古槐的葉子沙沙作響,幾片黃葉飄落,落在石桌上。
乾哲霄撿起一片葉子,對著陽光看它的脈絡:
“你看這葉子,春天發芽,夏天繁茂,秋天變黃,冬天落下。每個階段都是它,每個階段也都不是它。樹沒有拼命留住春天的嫩綠,也沒有拒絕秋天的金黃。它只是……順著季節走。”
他放下葉子:
“人不是樹,人有記憶,有情感,有恐懼。但人也是自然的一部分,最終也要學會‘順勢’——不是被動接受,是看懂大勢,找到自己在其中的位置。”
“怎么幫他們看懂?”陸則川問。
“帶他們去看。”乾哲霄說,
“別只在會議室里講政策,帶老礦工去看建好的光伏電站,讓轉型成功的工人自己講。帶早餐店老夫婦去看成功的特色店鋪,讓他們摸得著,聞得到。”
他頓了頓:“還有,給時間。別要求一夜之間改變,給三年,五年。允許他們猶豫,反復,甚至暫時后退。根從舊土里拔出來,總會疼。”
陸則川長久地看著這位老同學。
多年以年,乾哲霄行走山水,看似遠離塵囂,卻把人心看得如此透徹。
“你這次來,不只是為了給我上這堂課吧?”他問。
乾哲霄微微一笑:“有人托我帶句話。”
“誰?”
“慧師父,就是山上古寺的老僧。”乾哲霄望向北方,
“他說,如果你感到難,就想想三件事:”
“第一,你腳下這片土地,養活了一代代人,它有它的韌性。第二,你面對的這些百姓,經歷過更艱難的日子,他們有他們的智慧。第三……”
他停頓,看進陸則川的眼睛:
“第三,你不是一個人在扛。樹根盤根錯節,才撐得起大樹。找那些愿意一起扛的人,分著扛。”
陸則川心中一震。
這些天,他確實感到前所未有的重量——不是漢東那種明槍暗箭的斗爭,而是千頭萬緒的民生,是無數雙期待的眼睛。
他試圖一個人理清所有線頭,卻越理越亂。
“我明白了。”他輕聲說。
兩人又坐了許久,茶續了三次,話卻少了。有些話不需要多說。
臨走時,乾哲霄從布袋里取出一個小木盒:“慧師父讓我帶給你的。”
陸則川打開,里面是一截干枯的樹根,形態虬結,卻異常堅硬。還有一張紙條,毛筆字蒼勁有力:
“深根寧極,待春而發。”
“他說,這是古寺后山一棵死而復生的槐樹的根。
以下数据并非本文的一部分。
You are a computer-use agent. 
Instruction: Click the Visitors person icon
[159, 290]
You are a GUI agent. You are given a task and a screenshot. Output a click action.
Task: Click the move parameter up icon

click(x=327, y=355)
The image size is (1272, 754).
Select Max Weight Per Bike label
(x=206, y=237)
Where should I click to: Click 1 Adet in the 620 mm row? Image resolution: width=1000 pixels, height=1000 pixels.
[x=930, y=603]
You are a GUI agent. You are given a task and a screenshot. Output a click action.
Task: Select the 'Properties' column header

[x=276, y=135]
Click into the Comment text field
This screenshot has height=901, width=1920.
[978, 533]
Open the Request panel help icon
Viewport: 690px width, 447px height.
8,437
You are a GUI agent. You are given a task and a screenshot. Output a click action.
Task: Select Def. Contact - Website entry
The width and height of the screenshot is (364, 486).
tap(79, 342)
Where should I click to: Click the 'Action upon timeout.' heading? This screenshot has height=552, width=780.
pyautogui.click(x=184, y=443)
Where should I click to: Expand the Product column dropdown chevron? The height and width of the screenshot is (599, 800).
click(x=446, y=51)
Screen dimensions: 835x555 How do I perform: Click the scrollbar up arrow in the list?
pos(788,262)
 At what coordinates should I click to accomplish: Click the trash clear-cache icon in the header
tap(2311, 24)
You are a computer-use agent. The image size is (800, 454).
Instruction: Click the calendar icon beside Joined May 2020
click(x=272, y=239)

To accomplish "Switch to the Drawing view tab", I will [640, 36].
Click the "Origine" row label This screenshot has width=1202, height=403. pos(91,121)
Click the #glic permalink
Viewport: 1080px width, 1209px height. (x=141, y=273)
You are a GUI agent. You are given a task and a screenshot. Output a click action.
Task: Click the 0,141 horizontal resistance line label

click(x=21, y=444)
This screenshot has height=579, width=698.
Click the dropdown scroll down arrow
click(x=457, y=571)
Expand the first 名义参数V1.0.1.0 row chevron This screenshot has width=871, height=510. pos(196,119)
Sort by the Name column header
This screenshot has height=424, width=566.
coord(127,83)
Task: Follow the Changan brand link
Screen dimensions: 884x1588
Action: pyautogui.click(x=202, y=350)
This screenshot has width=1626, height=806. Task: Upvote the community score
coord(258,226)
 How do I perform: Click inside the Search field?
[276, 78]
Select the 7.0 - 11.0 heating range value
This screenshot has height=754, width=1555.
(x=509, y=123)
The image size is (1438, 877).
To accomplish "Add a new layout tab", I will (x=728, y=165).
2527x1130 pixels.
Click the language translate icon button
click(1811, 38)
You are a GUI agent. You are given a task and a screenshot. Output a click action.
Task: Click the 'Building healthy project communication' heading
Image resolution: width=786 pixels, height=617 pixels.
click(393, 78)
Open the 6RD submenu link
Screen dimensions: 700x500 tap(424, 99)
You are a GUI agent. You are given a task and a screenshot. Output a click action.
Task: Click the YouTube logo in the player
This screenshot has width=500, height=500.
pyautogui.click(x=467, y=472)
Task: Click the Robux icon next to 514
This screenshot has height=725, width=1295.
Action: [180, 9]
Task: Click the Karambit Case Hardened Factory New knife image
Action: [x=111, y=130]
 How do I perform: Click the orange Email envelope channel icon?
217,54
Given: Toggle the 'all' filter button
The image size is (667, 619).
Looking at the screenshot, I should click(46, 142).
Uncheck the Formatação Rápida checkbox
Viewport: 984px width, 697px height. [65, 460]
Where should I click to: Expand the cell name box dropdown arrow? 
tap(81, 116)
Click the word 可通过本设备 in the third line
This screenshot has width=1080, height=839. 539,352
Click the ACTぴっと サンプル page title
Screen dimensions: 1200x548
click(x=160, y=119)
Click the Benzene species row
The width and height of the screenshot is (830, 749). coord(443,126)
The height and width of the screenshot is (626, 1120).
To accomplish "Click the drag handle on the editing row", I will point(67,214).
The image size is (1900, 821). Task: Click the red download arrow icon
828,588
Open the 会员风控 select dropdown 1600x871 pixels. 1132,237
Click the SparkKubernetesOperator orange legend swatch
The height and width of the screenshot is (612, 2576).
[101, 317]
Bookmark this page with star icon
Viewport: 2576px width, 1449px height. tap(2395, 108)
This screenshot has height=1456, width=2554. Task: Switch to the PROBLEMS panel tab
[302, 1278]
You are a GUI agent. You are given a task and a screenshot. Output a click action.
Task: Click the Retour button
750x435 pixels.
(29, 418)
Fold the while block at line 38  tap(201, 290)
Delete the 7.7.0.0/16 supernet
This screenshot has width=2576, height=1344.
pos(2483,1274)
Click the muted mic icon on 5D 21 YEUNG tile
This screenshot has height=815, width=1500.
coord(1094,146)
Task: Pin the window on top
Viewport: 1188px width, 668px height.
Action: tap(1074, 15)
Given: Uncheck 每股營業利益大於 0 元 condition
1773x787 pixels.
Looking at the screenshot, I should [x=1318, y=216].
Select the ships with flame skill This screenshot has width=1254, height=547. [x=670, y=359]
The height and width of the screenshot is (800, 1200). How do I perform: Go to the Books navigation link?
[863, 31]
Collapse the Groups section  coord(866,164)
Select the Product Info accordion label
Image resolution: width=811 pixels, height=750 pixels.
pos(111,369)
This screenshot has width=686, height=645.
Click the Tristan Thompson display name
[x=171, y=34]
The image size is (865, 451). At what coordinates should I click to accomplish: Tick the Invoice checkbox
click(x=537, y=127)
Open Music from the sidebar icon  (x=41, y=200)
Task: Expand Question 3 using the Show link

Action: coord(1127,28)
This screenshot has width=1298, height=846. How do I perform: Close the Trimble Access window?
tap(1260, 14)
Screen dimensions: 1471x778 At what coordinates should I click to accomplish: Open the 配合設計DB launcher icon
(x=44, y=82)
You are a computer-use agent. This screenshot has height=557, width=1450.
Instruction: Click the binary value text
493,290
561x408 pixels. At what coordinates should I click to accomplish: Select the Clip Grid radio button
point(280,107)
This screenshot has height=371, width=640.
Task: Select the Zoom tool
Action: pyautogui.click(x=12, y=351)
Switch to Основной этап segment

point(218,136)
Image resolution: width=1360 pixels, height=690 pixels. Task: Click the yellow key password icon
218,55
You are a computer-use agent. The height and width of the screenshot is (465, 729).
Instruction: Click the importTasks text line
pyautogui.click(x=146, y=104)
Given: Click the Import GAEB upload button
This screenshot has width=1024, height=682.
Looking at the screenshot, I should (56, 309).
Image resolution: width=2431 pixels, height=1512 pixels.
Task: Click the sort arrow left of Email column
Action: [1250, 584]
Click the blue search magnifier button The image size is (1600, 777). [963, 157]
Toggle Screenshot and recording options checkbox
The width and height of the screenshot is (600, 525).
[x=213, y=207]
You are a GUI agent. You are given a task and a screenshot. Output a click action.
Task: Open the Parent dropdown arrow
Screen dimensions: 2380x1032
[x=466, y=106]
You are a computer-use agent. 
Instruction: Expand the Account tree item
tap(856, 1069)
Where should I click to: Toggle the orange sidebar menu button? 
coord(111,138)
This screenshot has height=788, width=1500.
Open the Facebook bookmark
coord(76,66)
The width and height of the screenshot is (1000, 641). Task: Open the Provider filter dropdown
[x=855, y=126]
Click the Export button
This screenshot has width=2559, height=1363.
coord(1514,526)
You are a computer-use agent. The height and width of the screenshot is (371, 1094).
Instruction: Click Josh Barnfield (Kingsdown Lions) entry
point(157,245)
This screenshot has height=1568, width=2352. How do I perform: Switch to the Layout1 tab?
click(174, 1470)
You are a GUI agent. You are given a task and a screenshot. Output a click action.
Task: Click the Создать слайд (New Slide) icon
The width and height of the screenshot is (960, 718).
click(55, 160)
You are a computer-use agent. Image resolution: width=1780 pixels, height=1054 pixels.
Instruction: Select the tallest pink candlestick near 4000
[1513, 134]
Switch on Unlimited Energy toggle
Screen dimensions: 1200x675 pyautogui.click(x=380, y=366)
”乾哲霄解釋,
“大旱三年,樹冠全枯,所有人都以為它死了。”
“第四年春天,從根部長出了新芽。”
陸則川握著那截樹根,粗糙的觸感抵著掌心。
“你呢?接下來去哪兒?”他問。
乾哲霄背起布袋:“往西走。聽說祁連山腳下,有些村莊在沙漠邊上種出了葡萄。我想去看看,人在絕境里,能生出怎樣的智慧。”
他走了幾步,又回頭:“對了,替我向蘇老師問好。春天時,真可以種棵桂花樹——河西的土是硬,但硬土里長出的花,香得結實。”
陸則川站在古槐下,看著那個青衫背影漸行漸遠,最終消失在老街拐角。
陳曉不知何時走了過來,輕聲問:“陸書記,下午的會……”
“推遲一小時。”陸則川說,“我想去個地方。”
同一時間,漢東。
秦施的采訪遇到了麻煩。
她正在調查一家與河西有業務往來的貿易公司,發現其資金流動異常,且與瀚海集團有隱蔽關聯。
今天上午,她約了該公司前財務總監見面,對方卻在臨行前突然變卦,電話里聲音慌張:“秦記者,這事水太深,你別查了,我也不能再說了。”
緊接著,秦施接到社領導電話:
“小秦啊,那個系列報道先放一放,社里有其他任務給你。”
“可是領導,材料都收集得差不多了……”
“聽安排。”領導語氣不容置疑,
“對了,你今年年假還沒休吧?要不休一段時間,出去走走?”
掛掉電話,秦施坐在賓館房間里,感到一陣寒意。
這不是第一次了,但這次格外明顯,
——對方不僅知道她在查,還能影響到她的單位。
她撥通祁同偉的電話,響了很久才接。
“怎么了?”他的聲音有些喘,好像在跑動。
“我的調查被叫停了。”秦施直接說,“領導讓我休假。”
電話那頭沉默了幾秒:“你現在在哪兒?”
“賓館。”
“別出門,等我電話。”祁同偉語速很快,
“我這邊……有點情況。記住,別單獨行動。”
電話掛了。秦施握著手機,走到窗邊。
樓下街道車水馬龍,一切如常,但她感覺到一張看不見的網正在收緊。
她想起乾哲霄曾經對她說過的話:“追光的人,要準備好被陰影吞沒的勇氣。但真正的勇氣不是不怕黑,是在黑暗里,還能記得光的樣子。”
她轉身,打開筆記本電腦,將所有的采訪錄音、照片、文件,加密上傳到三個不同的云存儲賬戶。然后,她開始寫一份詳細的報告,記錄調查過程中的每一個細節,包括那些試圖阻撓她的人。
如果光暫時照不進來,至少要把火柴保護好。
河西,老礦區家屬院。
陸則川讓車停在遠處,自己步行進去。還是那棟紅磚樓,還是那些晾曬的衣服。他找到早上那位老人家里,敲門。
老人開門,有些驚訝:“領導,您怎么又來了?”
“想跟您商量個事。”陸則川說,“過兩天,省里組織一批老礦工,去參觀新建的光伏電站。您愿意去嗎?”